Like intelligence tests, Torrance’s test—a 90-minute series of discrete tasks, administered by a psychologist—has been taken by millions worldwide in 50 languages. Yet there is one crucial difference between IQ and CQ scores. With intelligence, there is a phenomenon called the Flynn effect—each generation, scores go up about 10 points. Enriched environments are making kids smarter. With creativity, a reverse trend has just been identified and is being reported for the first time here: American creativity scores are falling.
What is particularly surprising about this finding is how quickly & recently the shift has happened. As Bronson and Merryman describe:
Kyung Hee Kim at the College of William & Mary discovered this in May, after analyzing almost 300,000 Torrance scores of children and adults. Kim found creativity scores had been steadily rising, just like IQ scores, until 1990. Since then, creativity scores have consistently inched downward. “It’s very clear, and the decrease is very significant,” Kim says. It is the scores of younger children in America—from kindergarten through sixth grade—for whom the decline is “most serious.”
The authors highlight the centrality of creativity/human ingenuity to everything from business and corporate leadership, to everyday problem solving to saving the world. In terms of causes, the usual suspects are fingered (*sigh* - videogames, television, et al.), with a few others inferred, including the enormous emphasis/time taken by curriculum standards. I was especially interested in the coincidence between standards-based education reform, which apparently only started gaining momentum in the US in the early 1990s, right about the time that children's creativity scores began to decline.

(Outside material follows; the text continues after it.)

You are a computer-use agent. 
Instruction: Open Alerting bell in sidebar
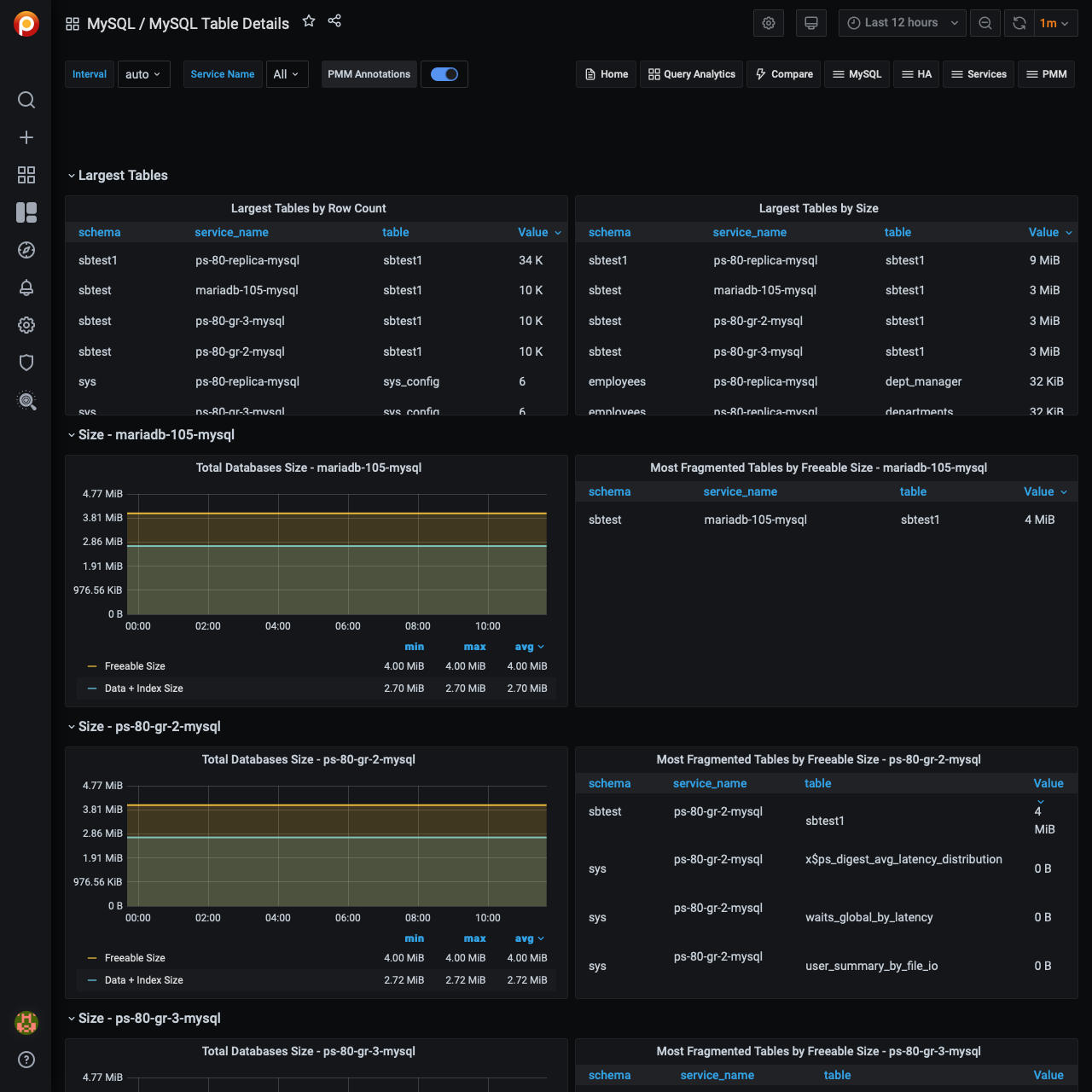(26, 288)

The authors also address the systematic cuts to the arts in public education - although they also dismiss increased arts funding as an option, claiming that the "age-old belief that the arts have a special claim to creativity is unfounded" by studies comparing creativity in music and engineering (an odd choice considering the highly mathematical dimension of music...not to mention the highly creative problem solving aspects of engineering. I'd rather see studies comparing a range of arts and sciences, and focused specifically on curriculum taught in elementary and secondary schools rather than universities, esp. in cases such as these where the findings are being extrapolated - potentially quite erroneously - to kids). The more palatable point of this argument is that allowing more room for creativity across curriculum and subject matter would be immensely valuable to kids. They even point to a couple of examples where incredibly innovative teachers have been able to reach established curriculum standards and foster enormous amounts of creativity and innovative thinking from their students (e.g. using Treffinger’s Creative Problem-Solving method used at the National Inventors Hall of Fame School).

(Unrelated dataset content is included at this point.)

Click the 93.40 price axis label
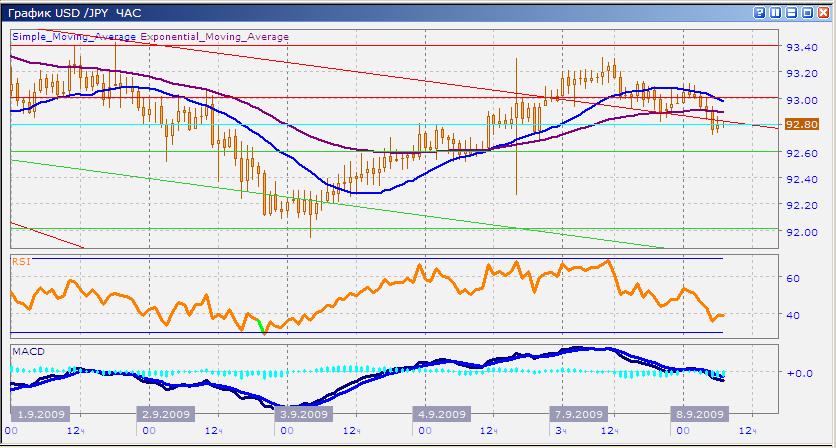Viewport: 836px width, 448px height. point(802,47)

The article - and the many studies and projects it covers - is a really compelling, and I highly recommend reading it now if you missed it last summer (I'm embarrassed to admit that I only skimmed through the first few paragraphs when I initially looked at the story back in July - most of the juicy stuff starts mid-way, though, so I really missed out). I am a bit troubled by the enormous emphasis that is placed on purposive outcomes - both in the article and in the emerging discourses around the creativity crisis. For instance, there's a bit too much focus on the potential negative impact that diminished creativity could have on the market (in terms of product innovation and corporate leadership), and almost no discussion of how this could undermine the richness and diversity of culture. Add those aforementioned substantial cuts in arts education (or even just opportunities to engage in and enjoy the arts) with these general decreases in creativity among today's youth, and the question that first jumps out at me has little to do with outcomes, and everything to do with cultural experience, the aesthetic dimension, joy and beauty...those unmeasurable, quite possibly non-purposive facets of life that make it all worthwhile. But then again, when it comes to kids, purposiveness and instrumentality (and outcomes - developmental, educational, physical, etc.) always take centre stage, so I guess I can hardly blame creativity's champions for wanting to frame the problem in a language policymakers and the public can easily understand.

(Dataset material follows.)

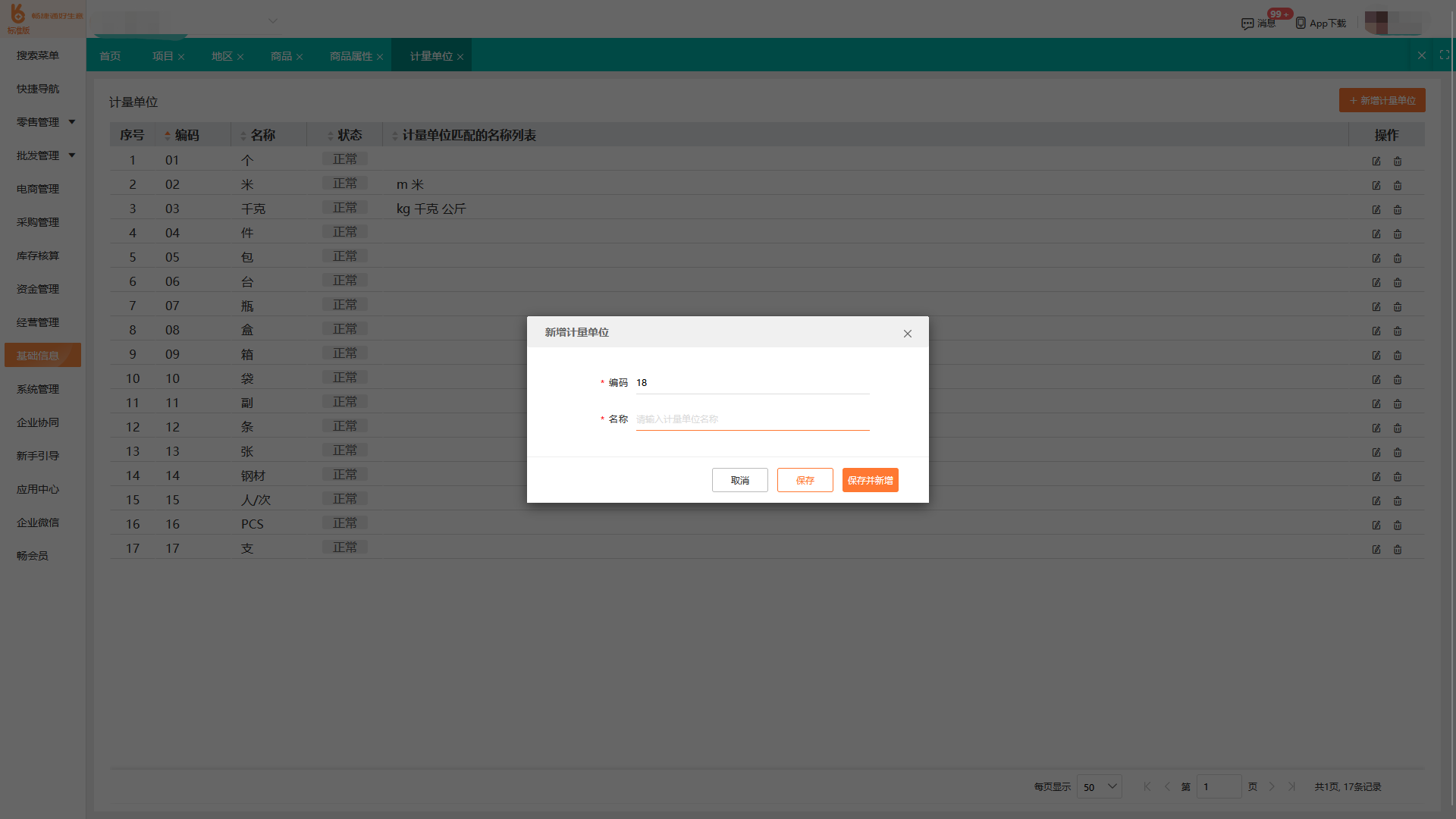Click 新增计量单位 button top right
Screen dimensions: 1456x819
(x=1382, y=100)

Anyhow - all of this is rattling around in my brain at quite an opportune time, seeing as I've become somewhat obsessed with creativity, particularly within children's play and cultural production. I'm seeing lots of links with my UGC Game project - at the very least a narrative this study/discussion could provide a great frame for pitching the project and relaying to others (funding agencies, public, press) why it's important to foster spaces for kids to create their own games and play spaces...and films, comics, stories, etc. There are also clear linkages with all the stuff going on with STEM - if we can start refocusing the discussion a little to incorporate a more comprehensive understanding of what goes into innovation - technological, scientific - to include creativity, there may be more space within the discussion for kids' creative practices, like storytelling, make-believe and play. The idea that STEM should be changed to STEAM - science, technology, arts and math.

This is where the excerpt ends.